Every line from the one with "Open Sign-in logs in the sidebar" through the end of the entries below must be retyped exactly, and only those lines. The pictures are not part of the copy.

*** SUPPLIED RECORDS ***

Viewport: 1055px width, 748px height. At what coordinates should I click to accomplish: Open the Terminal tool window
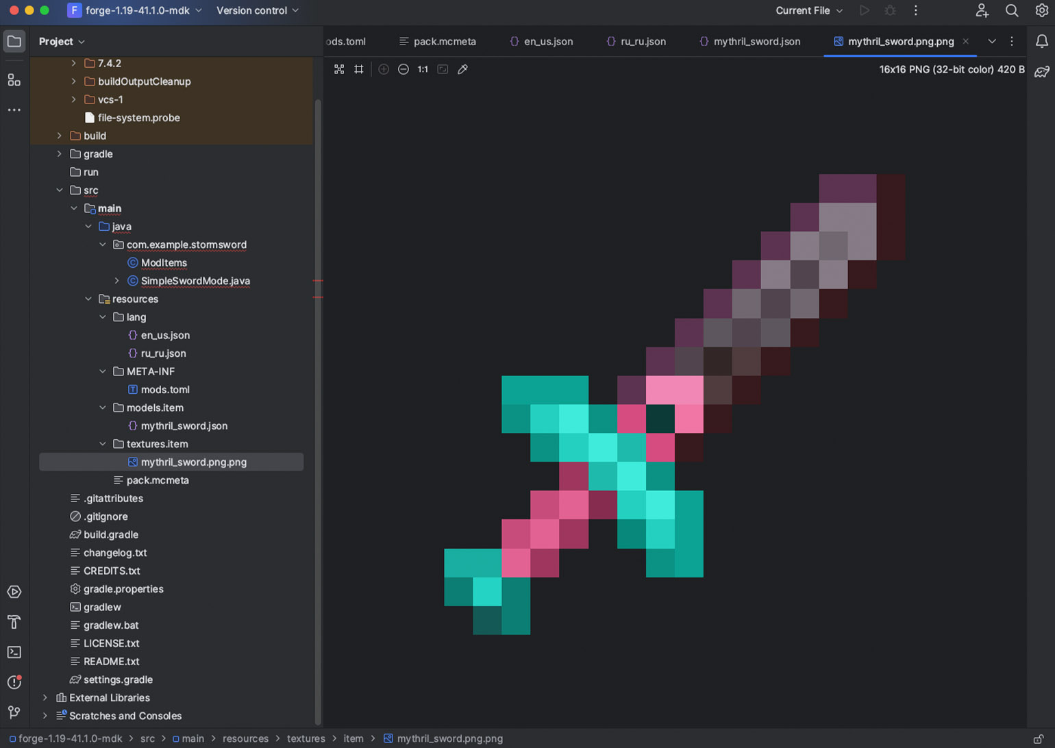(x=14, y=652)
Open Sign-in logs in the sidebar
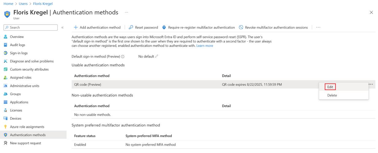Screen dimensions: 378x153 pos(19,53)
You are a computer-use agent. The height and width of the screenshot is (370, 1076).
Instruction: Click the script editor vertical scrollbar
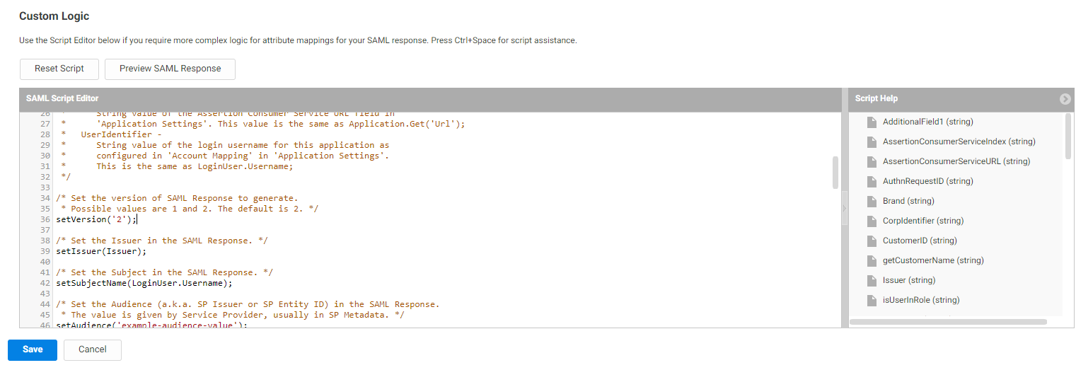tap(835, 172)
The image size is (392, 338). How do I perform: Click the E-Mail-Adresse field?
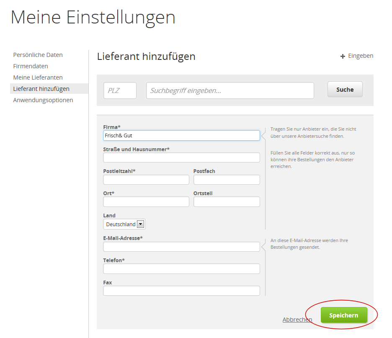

*** End of SUPPLIED RECORDS ***

**YOUR RESPONSE**
Open Sign-in logs in the sidebar
Screen dimensions: 378x153 pos(19,53)
You are a computer-use agent. The height and width of the screenshot is (370, 1076).
Instruction: Click the script editor vertical scrollbar
tap(835, 172)
The image size is (392, 338). How do I perform: Click the E-Mail-Adresse field?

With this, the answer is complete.